### Problem details
The full listing, reproduced exactly, is what the response must contain.
*** Block opens ***
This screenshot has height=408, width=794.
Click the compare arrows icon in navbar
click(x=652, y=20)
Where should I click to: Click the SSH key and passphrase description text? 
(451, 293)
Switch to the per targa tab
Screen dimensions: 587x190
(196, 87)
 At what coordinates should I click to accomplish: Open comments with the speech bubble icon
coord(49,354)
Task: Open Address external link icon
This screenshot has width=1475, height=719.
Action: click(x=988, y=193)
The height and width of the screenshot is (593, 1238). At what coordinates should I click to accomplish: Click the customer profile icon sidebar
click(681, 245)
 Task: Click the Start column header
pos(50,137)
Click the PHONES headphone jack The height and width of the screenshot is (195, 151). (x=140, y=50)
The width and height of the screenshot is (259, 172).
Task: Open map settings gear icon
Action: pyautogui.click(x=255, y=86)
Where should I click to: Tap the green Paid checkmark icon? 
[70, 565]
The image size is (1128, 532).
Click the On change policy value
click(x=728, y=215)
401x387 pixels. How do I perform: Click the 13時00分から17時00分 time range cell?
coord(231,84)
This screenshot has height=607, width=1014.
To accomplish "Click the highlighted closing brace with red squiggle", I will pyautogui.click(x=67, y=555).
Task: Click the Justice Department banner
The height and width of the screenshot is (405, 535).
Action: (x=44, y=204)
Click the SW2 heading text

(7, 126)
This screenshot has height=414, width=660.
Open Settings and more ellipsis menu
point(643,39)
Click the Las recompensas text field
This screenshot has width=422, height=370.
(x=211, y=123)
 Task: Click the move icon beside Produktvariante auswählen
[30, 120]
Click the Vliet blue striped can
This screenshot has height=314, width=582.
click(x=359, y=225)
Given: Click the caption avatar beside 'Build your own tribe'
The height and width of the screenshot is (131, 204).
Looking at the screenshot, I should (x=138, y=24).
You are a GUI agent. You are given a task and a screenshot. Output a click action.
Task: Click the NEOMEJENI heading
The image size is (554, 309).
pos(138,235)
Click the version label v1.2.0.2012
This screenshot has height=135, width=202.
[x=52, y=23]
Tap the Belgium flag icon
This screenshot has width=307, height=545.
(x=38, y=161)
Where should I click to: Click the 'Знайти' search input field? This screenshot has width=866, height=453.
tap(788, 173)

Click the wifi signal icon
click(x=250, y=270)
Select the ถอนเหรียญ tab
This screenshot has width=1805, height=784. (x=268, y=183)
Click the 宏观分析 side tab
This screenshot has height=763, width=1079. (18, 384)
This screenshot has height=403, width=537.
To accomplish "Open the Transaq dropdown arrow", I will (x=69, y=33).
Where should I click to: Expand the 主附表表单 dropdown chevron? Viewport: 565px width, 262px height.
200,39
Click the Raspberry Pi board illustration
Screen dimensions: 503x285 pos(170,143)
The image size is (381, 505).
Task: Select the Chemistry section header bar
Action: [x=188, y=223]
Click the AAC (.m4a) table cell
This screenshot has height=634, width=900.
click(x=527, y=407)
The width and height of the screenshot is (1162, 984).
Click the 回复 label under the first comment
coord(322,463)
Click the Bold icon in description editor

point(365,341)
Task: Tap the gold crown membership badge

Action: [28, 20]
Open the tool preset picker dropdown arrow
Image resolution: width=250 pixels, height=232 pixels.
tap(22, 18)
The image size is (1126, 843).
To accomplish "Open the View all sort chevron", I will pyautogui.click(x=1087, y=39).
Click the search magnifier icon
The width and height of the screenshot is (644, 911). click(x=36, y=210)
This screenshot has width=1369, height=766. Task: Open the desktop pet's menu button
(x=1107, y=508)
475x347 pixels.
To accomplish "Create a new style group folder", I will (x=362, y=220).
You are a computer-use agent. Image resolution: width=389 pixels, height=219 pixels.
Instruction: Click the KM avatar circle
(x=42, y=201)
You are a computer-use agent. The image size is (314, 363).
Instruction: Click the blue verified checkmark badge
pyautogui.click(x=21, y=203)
*** Block closes ***
### Answer space
This screenshot has height=408, width=794.
Click the compare arrows icon in navbar
click(x=652, y=20)
Where should I click to: Click the SSH key and passphrase description text? 
(451, 293)
Switch to the per targa tab
Screen dimensions: 587x190
(196, 87)
 At what coordinates should I click to accomplish: Open comments with the speech bubble icon
coord(49,354)
Task: Open Address external link icon
This screenshot has width=1475, height=719.
Action: click(x=988, y=193)
The height and width of the screenshot is (593, 1238). At what coordinates should I click to accomplish: Click the customer profile icon sidebar
click(681, 245)
 Task: Click the Start column header
pos(50,137)
Click the PHONES headphone jack The height and width of the screenshot is (195, 151). (x=140, y=50)
The width and height of the screenshot is (259, 172).
Task: Open map settings gear icon
Action: pyautogui.click(x=255, y=86)
Where should I click to: Tap the green Paid checkmark icon? 
[70, 565]
The image size is (1128, 532).
Click the On change policy value
click(x=728, y=215)
401x387 pixels. How do I perform: Click the 13時00分から17時00分 time range cell?
coord(231,84)
This screenshot has height=607, width=1014.
To accomplish "Click the highlighted closing brace with red squiggle", I will pyautogui.click(x=67, y=555).
Task: Click the Justice Department banner
The height and width of the screenshot is (405, 535).
Action: (x=44, y=204)
Click the SW2 heading text

(7, 126)
This screenshot has height=414, width=660.
Open Settings and more ellipsis menu
point(643,39)
Click the Las recompensas text field
This screenshot has width=422, height=370.
(x=211, y=123)
 Task: Click the move icon beside Produktvariante auswählen
[30, 120]
Click the Vliet blue striped can
This screenshot has height=314, width=582.
click(x=359, y=225)
Given: Click the caption avatar beside 'Build your own tribe'
The height and width of the screenshot is (131, 204).
Looking at the screenshot, I should (x=138, y=24).
You are a GUI agent. You are given a task and a screenshot. Output a click action.
Task: Click the NEOMEJENI heading
The image size is (554, 309).
pos(138,235)
Click the version label v1.2.0.2012
This screenshot has height=135, width=202.
[x=52, y=23]
Tap the Belgium flag icon
This screenshot has width=307, height=545.
(x=38, y=161)
Where should I click to: Click the 'Знайти' search input field? This screenshot has width=866, height=453.
tap(788, 173)

Click the wifi signal icon
click(x=250, y=270)
Select the ถอนเหรียญ tab
This screenshot has width=1805, height=784. (x=268, y=183)
Click the 宏观分析 side tab
This screenshot has height=763, width=1079. (18, 384)
This screenshot has height=403, width=537.
To accomplish "Open the Transaq dropdown arrow", I will (x=69, y=33).
Where should I click to: Expand the 主附表表单 dropdown chevron? Viewport: 565px width, 262px height.
200,39
Click the Raspberry Pi board illustration
Screen dimensions: 503x285 pos(170,143)
The image size is (381, 505).
Task: Select the Chemistry section header bar
Action: [x=188, y=223]
Click the AAC (.m4a) table cell
This screenshot has height=634, width=900.
click(x=527, y=407)
The width and height of the screenshot is (1162, 984).
Click the 回复 label under the first comment
coord(322,463)
Click the Bold icon in description editor

point(365,341)
Task: Tap the gold crown membership badge

Action: [28, 20]
Open the tool preset picker dropdown arrow
Image resolution: width=250 pixels, height=232 pixels.
tap(22, 18)
The image size is (1126, 843).
To accomplish "Open the View all sort chevron", I will pyautogui.click(x=1087, y=39).
Click the search magnifier icon
The width and height of the screenshot is (644, 911). click(x=36, y=210)
This screenshot has width=1369, height=766. Task: Open the desktop pet's menu button
(x=1107, y=508)
475x347 pixels.
To accomplish "Create a new style group folder", I will (x=362, y=220).
You are a computer-use agent. Image resolution: width=389 pixels, height=219 pixels.
Instruction: Click the KM avatar circle
(x=42, y=201)
You are a computer-use agent. The image size is (314, 363).
Instruction: Click the blue verified checkmark badge
pyautogui.click(x=21, y=203)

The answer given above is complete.